(Excerpt from a dataset)
===============
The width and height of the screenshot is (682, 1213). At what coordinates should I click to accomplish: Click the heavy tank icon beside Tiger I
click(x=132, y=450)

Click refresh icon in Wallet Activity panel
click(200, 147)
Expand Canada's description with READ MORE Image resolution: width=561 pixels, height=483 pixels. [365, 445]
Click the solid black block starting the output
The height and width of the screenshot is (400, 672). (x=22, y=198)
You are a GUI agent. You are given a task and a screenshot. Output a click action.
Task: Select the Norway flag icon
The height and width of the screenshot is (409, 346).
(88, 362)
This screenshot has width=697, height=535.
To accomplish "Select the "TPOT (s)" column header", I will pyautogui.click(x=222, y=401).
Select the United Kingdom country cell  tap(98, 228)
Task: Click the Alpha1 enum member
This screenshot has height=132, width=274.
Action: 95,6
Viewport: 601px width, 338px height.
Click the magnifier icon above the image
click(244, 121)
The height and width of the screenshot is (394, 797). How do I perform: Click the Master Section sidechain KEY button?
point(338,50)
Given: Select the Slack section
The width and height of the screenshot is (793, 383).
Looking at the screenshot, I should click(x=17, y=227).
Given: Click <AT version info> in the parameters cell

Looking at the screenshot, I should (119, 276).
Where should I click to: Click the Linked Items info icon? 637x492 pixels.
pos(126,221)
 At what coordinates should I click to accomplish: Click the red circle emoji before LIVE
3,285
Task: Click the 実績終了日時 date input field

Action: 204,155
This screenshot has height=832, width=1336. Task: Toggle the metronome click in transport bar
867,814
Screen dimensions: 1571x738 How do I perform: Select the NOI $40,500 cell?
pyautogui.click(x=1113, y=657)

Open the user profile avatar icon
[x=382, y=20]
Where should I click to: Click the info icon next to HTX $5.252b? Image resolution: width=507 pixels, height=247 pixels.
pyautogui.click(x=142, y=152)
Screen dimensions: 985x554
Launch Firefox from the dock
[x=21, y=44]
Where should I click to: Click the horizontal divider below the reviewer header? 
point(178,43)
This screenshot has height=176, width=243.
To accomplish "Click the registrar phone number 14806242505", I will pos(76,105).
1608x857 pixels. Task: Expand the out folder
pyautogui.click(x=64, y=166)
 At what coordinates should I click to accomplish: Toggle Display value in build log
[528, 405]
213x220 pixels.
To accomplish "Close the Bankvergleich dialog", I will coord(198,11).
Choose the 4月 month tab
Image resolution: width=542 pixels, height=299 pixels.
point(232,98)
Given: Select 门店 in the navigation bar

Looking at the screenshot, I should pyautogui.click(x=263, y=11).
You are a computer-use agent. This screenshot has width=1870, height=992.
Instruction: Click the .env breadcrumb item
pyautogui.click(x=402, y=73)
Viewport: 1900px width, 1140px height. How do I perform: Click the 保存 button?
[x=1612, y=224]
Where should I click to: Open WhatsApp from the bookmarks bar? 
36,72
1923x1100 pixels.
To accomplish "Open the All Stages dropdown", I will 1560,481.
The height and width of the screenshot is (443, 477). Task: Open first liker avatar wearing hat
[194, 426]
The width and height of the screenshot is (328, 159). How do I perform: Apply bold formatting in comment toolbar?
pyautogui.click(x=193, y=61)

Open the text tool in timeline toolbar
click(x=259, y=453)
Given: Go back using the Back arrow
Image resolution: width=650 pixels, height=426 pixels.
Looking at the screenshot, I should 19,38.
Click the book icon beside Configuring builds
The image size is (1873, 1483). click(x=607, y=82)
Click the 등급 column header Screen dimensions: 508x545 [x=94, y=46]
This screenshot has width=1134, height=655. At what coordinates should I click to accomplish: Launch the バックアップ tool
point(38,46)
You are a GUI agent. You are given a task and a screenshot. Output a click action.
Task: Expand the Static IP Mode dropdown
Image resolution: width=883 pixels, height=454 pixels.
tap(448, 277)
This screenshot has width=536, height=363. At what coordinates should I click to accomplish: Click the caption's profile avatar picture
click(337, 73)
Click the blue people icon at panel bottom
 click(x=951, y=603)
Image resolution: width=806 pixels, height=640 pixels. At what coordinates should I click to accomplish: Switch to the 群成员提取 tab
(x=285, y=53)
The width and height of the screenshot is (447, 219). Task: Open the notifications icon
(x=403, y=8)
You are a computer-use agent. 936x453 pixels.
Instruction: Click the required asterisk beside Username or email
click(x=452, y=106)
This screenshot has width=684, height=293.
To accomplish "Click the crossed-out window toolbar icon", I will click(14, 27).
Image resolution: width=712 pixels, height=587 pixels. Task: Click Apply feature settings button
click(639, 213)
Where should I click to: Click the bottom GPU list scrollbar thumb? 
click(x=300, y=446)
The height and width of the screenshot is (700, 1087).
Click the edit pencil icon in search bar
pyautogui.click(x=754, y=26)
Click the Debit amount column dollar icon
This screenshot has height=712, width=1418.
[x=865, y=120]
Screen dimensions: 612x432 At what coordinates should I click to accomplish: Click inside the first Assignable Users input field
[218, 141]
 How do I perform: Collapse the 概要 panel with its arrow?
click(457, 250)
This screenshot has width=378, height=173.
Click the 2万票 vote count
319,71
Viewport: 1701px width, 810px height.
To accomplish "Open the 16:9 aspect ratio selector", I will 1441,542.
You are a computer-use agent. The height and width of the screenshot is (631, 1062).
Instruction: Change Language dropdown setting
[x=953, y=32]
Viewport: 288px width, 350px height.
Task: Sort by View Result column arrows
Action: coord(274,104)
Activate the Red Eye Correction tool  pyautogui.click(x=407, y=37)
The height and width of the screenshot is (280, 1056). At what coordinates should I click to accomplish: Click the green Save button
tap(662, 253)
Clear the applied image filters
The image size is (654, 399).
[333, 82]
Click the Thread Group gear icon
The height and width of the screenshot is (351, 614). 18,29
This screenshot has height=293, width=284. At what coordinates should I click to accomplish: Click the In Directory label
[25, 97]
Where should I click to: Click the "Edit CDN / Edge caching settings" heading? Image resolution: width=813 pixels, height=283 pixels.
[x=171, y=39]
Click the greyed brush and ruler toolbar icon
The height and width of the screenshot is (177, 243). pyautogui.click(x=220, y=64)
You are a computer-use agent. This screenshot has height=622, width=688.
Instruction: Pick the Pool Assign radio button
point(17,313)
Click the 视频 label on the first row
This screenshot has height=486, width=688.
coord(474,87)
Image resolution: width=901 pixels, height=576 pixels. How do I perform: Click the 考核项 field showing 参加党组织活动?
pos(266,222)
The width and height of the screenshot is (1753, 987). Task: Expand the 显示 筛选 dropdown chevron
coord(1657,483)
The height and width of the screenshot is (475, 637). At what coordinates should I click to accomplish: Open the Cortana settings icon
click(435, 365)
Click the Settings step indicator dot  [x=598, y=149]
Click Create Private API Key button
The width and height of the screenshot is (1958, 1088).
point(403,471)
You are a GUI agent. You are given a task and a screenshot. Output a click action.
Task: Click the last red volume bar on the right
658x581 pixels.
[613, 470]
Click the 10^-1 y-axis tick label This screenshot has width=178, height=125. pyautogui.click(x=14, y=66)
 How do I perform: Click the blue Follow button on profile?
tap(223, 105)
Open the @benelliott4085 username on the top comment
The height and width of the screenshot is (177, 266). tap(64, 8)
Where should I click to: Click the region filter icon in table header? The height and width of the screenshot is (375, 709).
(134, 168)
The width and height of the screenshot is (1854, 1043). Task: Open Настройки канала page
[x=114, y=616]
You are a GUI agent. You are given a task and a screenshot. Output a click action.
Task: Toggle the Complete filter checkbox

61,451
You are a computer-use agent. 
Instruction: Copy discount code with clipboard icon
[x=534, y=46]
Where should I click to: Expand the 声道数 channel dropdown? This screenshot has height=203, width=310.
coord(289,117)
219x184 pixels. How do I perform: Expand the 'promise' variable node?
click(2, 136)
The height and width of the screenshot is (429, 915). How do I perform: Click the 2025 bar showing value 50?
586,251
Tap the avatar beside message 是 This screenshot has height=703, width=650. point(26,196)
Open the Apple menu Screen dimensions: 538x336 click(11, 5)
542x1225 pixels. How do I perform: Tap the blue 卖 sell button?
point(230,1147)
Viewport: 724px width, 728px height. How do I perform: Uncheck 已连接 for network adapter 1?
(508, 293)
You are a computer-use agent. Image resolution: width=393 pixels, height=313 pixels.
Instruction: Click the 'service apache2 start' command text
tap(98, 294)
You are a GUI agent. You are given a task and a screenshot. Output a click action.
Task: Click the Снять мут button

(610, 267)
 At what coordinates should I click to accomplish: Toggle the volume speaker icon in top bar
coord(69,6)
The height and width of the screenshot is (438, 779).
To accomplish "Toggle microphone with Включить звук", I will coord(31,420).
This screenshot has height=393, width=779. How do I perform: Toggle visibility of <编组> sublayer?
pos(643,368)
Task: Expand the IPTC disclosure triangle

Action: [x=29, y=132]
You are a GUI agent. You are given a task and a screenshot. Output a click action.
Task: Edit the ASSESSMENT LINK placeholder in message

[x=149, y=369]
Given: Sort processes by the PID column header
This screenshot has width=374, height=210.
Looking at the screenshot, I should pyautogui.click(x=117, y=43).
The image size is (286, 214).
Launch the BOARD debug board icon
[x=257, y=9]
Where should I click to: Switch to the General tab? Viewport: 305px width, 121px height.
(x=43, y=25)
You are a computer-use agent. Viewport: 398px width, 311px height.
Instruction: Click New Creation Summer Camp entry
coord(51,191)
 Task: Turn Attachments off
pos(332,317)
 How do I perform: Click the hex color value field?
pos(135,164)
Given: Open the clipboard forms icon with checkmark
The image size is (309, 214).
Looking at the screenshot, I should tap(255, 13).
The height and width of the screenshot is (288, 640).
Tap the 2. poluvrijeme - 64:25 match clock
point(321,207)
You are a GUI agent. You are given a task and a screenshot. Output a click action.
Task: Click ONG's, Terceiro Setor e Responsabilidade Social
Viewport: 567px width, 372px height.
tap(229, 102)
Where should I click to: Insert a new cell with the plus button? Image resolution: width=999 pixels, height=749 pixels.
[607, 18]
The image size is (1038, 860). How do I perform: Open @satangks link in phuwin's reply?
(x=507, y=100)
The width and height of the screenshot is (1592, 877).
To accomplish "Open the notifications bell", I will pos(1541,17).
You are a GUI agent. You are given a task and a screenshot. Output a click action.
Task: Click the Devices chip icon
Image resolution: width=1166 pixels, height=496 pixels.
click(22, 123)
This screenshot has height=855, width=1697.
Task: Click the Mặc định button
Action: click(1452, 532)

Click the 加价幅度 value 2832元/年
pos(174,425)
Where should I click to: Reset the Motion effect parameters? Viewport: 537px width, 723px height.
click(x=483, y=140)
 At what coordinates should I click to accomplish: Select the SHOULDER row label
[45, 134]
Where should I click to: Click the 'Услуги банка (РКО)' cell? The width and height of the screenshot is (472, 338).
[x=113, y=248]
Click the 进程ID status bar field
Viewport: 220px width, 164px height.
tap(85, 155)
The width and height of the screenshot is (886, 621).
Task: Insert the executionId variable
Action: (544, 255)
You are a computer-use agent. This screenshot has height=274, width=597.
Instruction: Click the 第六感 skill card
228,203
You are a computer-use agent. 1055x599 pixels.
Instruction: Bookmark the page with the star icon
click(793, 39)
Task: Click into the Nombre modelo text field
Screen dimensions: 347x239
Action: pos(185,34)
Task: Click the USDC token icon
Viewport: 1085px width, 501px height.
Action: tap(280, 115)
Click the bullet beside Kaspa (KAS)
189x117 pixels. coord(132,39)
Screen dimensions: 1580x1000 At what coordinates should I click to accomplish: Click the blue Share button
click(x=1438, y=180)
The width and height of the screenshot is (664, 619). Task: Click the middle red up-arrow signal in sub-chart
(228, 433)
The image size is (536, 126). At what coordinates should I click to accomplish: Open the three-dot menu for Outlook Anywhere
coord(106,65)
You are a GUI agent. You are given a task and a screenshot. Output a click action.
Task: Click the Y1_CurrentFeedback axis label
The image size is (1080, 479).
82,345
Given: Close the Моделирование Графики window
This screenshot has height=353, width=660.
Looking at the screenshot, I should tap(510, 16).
===============
Copy the listing word for word, from its first line through the line holding "The height and width of the screenshot is (400, 672).", with that line included.

The width and height of the screenshot is (682, 1213). At what coordinates should I click to accomplish: Click the heavy tank icon beside Tiger I
click(x=132, y=450)

Click refresh icon in Wallet Activity panel
click(200, 147)
Expand Canada's description with READ MORE Image resolution: width=561 pixels, height=483 pixels. [365, 445]
Click the solid black block starting the output
The height and width of the screenshot is (400, 672). (x=22, y=198)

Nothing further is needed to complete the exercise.